• Dataset records
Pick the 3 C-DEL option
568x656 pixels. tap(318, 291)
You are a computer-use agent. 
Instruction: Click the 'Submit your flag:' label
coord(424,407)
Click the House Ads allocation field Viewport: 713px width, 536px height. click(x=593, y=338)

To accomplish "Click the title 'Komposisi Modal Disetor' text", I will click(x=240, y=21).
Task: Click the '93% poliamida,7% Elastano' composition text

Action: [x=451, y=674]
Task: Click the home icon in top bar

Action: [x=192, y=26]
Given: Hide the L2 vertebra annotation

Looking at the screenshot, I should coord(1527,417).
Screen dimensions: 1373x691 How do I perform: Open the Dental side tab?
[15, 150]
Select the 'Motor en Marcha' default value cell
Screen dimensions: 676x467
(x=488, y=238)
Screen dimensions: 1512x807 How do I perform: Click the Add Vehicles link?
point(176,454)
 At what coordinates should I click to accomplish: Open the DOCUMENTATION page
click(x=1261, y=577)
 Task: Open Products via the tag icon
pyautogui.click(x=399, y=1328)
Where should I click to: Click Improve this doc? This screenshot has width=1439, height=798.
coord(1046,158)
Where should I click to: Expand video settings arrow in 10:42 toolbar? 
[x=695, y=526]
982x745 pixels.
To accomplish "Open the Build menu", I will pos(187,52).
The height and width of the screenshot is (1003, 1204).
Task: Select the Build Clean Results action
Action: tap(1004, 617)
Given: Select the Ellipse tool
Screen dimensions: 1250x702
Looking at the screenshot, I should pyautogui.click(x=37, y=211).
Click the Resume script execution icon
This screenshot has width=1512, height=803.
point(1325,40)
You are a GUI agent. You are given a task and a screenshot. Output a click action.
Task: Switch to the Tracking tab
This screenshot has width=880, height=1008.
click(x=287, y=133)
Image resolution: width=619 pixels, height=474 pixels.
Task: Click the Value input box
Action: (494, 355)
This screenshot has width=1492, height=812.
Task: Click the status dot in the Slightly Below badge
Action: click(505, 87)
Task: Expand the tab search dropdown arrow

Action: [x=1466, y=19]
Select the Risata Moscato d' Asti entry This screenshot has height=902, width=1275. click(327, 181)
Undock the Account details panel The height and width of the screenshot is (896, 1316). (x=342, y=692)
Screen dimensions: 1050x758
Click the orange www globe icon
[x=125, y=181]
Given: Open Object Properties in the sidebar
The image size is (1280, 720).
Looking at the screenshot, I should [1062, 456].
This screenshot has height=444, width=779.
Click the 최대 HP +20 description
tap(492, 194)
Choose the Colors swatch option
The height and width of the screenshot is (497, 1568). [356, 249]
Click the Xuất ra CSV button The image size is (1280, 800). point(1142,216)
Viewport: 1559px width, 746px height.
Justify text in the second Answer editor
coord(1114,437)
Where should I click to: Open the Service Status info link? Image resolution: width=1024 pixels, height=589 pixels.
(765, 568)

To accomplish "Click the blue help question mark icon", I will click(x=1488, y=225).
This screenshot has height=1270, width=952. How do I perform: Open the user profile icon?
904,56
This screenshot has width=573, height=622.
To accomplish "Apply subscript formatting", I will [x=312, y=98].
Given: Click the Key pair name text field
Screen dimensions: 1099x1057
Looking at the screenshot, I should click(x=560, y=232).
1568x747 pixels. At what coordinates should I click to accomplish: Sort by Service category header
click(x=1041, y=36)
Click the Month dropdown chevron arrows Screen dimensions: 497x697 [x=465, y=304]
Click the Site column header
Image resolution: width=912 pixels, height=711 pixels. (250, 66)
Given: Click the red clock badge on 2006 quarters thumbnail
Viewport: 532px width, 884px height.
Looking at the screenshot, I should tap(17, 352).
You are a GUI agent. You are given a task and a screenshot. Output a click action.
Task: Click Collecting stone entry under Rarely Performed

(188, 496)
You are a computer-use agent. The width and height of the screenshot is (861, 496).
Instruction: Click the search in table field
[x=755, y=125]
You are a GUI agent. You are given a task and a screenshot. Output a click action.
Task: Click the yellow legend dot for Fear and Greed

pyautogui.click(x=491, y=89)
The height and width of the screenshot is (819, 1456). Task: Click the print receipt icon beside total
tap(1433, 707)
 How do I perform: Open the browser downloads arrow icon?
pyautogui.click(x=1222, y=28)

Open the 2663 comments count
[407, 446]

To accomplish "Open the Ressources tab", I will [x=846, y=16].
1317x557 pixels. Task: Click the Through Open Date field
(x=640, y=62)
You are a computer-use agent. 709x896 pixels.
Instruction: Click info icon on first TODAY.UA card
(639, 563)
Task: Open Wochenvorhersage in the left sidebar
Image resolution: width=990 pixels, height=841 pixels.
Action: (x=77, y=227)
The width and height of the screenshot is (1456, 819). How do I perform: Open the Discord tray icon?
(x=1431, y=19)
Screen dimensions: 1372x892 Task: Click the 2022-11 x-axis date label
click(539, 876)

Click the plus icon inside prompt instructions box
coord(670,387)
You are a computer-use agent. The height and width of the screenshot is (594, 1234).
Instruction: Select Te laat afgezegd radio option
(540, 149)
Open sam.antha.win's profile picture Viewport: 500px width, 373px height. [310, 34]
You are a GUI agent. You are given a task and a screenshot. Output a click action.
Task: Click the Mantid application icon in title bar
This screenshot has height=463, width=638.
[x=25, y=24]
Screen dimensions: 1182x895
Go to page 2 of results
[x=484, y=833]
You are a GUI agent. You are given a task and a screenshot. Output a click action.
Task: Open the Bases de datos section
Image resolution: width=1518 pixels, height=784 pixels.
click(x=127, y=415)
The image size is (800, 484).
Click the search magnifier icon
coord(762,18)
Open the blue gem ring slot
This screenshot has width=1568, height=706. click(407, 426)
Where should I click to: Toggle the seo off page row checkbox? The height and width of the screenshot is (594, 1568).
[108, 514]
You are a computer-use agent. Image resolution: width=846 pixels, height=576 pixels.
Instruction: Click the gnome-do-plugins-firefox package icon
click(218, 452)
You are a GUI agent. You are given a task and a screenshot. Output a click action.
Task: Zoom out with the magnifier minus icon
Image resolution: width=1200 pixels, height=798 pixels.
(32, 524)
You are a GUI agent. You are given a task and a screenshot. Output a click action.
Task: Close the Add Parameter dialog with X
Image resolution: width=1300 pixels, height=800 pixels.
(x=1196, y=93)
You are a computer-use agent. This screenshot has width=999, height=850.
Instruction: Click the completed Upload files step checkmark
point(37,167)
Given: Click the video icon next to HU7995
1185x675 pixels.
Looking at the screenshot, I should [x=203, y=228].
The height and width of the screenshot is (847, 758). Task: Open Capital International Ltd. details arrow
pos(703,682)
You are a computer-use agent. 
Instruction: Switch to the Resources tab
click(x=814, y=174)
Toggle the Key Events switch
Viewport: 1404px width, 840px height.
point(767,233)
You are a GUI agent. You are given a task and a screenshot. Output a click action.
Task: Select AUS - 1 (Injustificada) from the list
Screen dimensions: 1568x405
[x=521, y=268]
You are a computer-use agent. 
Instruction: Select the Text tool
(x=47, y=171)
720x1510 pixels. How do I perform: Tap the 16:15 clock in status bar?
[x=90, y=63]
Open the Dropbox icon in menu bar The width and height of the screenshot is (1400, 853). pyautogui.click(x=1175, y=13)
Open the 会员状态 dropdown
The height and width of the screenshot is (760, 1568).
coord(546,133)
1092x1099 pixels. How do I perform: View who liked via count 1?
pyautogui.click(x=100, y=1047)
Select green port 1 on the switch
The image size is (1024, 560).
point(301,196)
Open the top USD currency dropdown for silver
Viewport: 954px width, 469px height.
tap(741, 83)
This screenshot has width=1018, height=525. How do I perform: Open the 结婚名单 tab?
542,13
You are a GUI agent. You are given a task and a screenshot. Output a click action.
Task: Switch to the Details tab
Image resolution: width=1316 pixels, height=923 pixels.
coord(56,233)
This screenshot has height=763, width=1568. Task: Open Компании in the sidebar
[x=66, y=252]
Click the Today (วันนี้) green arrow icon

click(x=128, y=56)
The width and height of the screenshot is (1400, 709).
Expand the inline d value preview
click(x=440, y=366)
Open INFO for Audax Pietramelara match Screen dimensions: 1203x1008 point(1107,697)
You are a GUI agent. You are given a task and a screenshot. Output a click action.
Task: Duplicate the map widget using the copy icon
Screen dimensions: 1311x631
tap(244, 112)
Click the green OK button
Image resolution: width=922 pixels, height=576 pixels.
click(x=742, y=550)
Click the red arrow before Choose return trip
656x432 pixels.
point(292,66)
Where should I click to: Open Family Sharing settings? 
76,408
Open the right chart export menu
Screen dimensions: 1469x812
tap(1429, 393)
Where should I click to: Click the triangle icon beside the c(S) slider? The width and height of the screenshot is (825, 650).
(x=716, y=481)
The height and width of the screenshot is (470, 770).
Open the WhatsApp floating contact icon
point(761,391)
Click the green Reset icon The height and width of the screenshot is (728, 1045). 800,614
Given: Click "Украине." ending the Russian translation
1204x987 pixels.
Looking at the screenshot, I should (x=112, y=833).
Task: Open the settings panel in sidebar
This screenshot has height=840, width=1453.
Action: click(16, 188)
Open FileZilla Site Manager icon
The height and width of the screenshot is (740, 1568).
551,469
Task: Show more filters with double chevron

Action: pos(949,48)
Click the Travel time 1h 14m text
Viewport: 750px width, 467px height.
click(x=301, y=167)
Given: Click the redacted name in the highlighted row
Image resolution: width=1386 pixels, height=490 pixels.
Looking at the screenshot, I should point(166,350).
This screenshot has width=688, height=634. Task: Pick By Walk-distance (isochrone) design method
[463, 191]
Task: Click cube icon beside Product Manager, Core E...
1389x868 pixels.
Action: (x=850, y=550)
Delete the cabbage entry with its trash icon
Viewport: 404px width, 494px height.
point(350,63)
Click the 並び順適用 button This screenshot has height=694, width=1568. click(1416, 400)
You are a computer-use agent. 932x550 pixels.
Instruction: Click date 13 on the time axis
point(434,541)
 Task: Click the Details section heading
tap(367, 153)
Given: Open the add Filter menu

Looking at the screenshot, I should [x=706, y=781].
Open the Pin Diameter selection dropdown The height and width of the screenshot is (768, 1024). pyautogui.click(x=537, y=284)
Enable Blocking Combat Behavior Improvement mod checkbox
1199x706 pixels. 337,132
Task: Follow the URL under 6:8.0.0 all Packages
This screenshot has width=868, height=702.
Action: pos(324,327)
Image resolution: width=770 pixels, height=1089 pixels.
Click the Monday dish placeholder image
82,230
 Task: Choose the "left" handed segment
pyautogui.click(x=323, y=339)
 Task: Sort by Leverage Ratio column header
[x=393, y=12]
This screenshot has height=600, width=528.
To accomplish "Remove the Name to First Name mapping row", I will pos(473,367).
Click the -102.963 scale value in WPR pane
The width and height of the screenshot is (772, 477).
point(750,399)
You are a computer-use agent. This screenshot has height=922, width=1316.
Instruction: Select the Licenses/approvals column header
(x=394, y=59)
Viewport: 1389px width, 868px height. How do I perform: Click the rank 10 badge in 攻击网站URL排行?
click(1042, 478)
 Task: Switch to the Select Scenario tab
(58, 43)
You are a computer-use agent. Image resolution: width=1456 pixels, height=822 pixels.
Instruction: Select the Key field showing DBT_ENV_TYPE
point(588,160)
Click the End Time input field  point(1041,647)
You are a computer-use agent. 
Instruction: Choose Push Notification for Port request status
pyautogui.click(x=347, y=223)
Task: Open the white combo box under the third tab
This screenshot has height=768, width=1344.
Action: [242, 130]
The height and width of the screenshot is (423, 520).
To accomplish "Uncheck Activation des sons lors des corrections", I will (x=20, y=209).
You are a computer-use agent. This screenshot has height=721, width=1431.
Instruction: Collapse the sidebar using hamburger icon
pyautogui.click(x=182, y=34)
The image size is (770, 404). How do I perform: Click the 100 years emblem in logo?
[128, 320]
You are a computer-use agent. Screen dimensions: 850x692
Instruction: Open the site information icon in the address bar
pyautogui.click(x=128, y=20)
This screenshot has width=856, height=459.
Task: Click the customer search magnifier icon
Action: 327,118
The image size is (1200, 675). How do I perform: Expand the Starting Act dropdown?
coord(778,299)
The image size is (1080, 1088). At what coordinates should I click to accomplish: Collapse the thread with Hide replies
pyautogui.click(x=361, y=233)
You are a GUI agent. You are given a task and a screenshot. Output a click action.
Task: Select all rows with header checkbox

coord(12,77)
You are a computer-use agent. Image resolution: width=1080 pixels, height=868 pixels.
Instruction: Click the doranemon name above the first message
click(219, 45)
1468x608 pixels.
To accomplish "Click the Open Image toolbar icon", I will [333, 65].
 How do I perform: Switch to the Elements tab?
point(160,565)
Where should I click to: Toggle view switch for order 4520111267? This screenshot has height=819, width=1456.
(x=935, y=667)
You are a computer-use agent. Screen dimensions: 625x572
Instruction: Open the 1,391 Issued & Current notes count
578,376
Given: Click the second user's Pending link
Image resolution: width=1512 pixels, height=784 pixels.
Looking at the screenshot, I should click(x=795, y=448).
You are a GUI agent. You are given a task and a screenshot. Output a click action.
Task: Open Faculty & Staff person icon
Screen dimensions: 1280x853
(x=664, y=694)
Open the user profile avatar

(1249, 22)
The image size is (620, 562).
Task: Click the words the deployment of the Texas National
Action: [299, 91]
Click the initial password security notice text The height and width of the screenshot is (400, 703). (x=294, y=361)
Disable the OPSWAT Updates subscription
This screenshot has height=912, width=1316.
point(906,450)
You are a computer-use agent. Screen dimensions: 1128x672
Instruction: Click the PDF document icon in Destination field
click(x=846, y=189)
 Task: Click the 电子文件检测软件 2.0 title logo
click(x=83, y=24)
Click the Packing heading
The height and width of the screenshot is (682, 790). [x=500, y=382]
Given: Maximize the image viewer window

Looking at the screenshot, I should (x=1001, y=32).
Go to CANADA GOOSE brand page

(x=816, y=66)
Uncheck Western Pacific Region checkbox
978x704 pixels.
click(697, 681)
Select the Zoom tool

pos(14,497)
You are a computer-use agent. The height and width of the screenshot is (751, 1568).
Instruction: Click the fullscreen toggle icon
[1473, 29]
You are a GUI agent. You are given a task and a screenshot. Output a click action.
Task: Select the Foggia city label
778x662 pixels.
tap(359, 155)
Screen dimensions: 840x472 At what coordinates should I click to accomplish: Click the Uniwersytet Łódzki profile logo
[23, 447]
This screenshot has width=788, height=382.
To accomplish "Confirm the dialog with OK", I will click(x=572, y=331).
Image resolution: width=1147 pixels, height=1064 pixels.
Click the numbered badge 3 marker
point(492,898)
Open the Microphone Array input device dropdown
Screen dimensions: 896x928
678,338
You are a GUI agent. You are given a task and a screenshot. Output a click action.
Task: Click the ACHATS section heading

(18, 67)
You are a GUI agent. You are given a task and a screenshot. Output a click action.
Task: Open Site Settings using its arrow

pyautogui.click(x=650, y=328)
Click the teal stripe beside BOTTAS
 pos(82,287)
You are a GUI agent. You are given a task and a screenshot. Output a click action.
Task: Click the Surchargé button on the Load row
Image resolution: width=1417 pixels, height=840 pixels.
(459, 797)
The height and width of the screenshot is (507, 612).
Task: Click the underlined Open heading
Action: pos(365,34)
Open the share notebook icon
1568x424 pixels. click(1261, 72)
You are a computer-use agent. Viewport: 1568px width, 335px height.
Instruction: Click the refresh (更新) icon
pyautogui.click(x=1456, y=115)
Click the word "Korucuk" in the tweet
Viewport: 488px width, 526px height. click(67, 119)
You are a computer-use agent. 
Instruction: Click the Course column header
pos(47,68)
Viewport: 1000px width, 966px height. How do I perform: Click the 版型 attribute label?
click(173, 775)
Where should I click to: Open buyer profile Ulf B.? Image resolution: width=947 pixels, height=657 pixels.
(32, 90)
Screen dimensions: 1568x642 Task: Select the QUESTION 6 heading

• What is needed
Report every line in the records above that contains the string "Zoom".

• Written response
Task: Zoom out with the magnifier minus icon
Select the Zoom tool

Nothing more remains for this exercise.